Task requirements — Give again, word for word, every line in the entries below from the line with "The image size is (615, 293)." up to and including the line with "Task: Enable the 启用产品批号 checkbox", and no other line.
[Provided material — start]
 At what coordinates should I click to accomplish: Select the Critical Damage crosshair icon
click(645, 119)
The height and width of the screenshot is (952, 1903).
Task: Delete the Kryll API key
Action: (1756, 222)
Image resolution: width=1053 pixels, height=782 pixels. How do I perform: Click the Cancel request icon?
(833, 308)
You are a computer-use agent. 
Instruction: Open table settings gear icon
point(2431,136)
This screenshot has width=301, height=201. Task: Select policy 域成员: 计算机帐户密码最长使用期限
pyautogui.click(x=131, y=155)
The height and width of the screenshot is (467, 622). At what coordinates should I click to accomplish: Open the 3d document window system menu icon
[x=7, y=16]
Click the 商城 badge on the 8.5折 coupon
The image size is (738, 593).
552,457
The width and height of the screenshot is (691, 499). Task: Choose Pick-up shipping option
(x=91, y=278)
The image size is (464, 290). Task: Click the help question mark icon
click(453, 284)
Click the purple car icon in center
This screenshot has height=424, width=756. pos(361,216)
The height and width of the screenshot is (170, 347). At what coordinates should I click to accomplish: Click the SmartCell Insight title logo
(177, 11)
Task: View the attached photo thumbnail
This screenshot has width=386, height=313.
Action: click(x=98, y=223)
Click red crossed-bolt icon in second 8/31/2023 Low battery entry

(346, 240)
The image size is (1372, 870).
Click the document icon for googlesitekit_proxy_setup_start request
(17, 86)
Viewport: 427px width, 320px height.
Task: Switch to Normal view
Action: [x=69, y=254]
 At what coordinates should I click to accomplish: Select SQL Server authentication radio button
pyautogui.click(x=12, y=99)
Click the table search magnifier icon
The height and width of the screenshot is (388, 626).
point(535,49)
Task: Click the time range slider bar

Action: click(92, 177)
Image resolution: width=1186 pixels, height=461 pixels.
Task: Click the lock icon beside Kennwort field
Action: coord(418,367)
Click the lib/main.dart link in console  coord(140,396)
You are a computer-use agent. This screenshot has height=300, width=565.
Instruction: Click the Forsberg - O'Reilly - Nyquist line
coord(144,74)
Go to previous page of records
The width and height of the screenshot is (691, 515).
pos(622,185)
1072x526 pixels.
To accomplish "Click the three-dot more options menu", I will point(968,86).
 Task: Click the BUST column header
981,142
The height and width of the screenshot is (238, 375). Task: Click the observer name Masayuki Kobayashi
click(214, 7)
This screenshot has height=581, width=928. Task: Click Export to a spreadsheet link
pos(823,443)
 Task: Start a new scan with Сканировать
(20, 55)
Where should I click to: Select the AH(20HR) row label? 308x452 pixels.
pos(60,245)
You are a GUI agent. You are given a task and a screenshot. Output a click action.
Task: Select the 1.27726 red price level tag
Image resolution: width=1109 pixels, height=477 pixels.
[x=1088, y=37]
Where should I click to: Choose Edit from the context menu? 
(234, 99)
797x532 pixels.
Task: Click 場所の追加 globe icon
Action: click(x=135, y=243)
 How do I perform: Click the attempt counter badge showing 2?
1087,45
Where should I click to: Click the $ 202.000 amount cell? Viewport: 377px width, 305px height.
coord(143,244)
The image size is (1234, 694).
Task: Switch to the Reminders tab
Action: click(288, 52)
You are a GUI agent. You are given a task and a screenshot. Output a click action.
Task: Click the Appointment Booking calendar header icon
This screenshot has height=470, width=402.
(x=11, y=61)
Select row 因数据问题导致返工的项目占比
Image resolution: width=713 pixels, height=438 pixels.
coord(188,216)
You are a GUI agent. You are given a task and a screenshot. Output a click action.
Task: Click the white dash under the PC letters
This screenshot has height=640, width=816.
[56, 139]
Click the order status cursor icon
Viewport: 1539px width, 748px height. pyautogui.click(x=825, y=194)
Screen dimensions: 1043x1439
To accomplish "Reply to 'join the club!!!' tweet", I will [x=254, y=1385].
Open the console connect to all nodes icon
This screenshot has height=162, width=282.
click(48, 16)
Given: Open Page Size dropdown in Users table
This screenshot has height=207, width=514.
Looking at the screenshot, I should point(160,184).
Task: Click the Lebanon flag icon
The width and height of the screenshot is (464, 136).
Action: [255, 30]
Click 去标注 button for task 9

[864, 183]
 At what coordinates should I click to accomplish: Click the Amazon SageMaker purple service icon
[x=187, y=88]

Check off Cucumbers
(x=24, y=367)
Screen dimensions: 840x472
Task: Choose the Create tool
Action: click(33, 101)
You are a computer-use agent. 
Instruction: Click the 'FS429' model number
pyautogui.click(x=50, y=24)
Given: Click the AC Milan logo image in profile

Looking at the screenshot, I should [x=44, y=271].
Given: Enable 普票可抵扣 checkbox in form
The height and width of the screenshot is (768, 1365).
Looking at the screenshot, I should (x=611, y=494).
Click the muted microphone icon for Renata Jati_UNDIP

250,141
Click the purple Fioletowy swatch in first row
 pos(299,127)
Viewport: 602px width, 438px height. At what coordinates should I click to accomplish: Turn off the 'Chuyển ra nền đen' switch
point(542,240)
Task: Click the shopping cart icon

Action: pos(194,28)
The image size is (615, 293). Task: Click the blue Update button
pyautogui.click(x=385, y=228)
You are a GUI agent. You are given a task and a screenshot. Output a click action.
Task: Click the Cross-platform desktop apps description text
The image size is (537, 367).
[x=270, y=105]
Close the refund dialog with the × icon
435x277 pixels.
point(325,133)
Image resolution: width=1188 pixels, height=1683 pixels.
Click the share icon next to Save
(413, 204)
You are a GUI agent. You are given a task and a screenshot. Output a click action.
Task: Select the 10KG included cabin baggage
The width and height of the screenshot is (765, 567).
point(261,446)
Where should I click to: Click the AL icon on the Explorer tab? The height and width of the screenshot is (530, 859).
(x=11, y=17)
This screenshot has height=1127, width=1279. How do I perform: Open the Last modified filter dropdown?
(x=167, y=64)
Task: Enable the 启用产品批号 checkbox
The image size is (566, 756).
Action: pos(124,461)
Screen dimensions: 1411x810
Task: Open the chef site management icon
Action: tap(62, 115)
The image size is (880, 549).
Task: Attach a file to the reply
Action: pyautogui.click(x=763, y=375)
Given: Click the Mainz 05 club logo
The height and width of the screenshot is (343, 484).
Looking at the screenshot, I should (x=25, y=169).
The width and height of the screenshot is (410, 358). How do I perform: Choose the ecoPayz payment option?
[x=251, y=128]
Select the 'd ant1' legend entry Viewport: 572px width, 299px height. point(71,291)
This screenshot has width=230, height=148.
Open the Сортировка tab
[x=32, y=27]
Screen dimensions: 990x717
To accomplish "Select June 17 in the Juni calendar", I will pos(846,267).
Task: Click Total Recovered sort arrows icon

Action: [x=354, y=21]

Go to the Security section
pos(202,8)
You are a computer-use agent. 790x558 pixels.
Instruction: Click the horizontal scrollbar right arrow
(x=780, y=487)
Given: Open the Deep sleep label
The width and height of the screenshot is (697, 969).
[Provided material — finish]
Result for this task —
The image size is (615, 293). Task: Click the blue Update button
pyautogui.click(x=385, y=228)
You are a GUI agent. You are given a task and a screenshot. Output a click action.
Task: Click the Cross-platform desktop apps description text
The image size is (537, 367).
[x=270, y=105]
Close the refund dialog with the × icon
435x277 pixels.
point(325,133)
Image resolution: width=1188 pixels, height=1683 pixels.
Click the share icon next to Save
(413, 204)
You are a GUI agent. You are given a task and a screenshot. Output a click action.
Task: Select the 10KG included cabin baggage
The width and height of the screenshot is (765, 567).
point(261,446)
Where should I click to: Click the AL icon on the Explorer tab? The height and width of the screenshot is (530, 859).
(x=11, y=17)
This screenshot has height=1127, width=1279. How do I perform: Open the Last modified filter dropdown?
(x=167, y=64)
Task: Enable the 启用产品批号 checkbox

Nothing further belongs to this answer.